## Task
In the listing below, transcribe the line that contains "Task: Open the Büno Gontan account link" and all lines following it, ending with the last line. Add nothing.

## Records for the task
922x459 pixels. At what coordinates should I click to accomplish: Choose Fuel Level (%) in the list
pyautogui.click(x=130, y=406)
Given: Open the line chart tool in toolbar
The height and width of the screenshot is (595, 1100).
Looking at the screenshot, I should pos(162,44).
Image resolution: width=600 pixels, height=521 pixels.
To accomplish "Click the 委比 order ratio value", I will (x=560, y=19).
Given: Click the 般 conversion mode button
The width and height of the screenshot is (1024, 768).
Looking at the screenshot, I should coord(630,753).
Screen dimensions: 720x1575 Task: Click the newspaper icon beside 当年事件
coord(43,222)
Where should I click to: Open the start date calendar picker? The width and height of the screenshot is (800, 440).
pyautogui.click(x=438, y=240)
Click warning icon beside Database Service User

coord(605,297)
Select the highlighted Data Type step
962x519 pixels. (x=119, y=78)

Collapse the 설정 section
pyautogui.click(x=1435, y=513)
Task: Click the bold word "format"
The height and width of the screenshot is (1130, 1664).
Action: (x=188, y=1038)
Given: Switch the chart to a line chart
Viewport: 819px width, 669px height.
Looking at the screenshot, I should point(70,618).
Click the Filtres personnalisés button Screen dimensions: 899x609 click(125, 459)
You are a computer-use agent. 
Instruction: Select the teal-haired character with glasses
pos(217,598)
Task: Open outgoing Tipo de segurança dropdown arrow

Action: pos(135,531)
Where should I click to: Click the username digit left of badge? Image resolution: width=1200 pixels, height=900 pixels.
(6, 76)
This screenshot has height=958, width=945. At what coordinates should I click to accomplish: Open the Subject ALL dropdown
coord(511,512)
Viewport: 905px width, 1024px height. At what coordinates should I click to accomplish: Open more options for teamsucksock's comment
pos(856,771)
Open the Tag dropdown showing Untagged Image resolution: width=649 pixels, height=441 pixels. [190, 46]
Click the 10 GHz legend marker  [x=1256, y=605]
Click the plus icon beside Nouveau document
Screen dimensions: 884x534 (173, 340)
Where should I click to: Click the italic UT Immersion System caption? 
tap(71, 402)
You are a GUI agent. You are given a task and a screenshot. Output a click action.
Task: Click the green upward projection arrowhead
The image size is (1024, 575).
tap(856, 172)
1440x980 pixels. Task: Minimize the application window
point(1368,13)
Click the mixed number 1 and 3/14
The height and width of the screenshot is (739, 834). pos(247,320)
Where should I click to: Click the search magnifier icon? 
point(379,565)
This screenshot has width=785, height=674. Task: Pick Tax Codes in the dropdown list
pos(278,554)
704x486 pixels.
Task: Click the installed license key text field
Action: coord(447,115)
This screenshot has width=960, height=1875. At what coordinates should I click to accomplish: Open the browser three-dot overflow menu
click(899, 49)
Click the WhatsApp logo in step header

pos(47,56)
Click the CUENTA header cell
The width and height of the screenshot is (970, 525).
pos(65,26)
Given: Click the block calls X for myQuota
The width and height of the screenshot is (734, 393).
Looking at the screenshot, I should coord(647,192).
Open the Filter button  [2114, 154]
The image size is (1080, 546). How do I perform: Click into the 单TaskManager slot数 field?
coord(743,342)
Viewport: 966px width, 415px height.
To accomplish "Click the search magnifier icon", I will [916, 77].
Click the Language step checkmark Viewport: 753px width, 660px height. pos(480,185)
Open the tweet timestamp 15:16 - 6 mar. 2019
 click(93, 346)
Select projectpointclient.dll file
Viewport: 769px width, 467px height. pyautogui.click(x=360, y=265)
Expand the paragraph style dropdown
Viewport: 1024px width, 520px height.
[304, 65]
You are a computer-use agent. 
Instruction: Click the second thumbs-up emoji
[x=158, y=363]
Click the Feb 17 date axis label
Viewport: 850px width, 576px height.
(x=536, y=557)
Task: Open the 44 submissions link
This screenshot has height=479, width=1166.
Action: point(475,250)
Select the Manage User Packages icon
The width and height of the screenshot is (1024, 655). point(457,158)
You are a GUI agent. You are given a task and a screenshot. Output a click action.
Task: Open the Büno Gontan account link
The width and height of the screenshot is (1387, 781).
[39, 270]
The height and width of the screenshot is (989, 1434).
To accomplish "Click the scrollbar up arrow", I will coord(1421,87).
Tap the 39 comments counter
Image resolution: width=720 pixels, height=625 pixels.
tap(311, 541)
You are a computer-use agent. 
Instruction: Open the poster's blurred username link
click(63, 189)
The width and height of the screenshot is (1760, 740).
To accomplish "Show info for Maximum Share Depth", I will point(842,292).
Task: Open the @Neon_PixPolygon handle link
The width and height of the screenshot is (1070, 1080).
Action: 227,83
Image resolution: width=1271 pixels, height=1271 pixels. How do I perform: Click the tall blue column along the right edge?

## Answer to the exercise
Task: Open the Büno Gontan account link
The width and height of the screenshot is (1387, 781).
[39, 270]
The height and width of the screenshot is (989, 1434).
To accomplish "Click the scrollbar up arrow", I will coord(1421,87).
Tap the 39 comments counter
Image resolution: width=720 pixels, height=625 pixels.
tap(311, 541)
You are a computer-use agent. 
Instruction: Open the poster's blurred username link
click(63, 189)
The width and height of the screenshot is (1760, 740).
To accomplish "Show info for Maximum Share Depth", I will point(842,292).
Task: Open the @Neon_PixPolygon handle link
The width and height of the screenshot is (1070, 1080).
Action: 227,83
Image resolution: width=1271 pixels, height=1271 pixels. How do I perform: Click the tall blue column along the right edge?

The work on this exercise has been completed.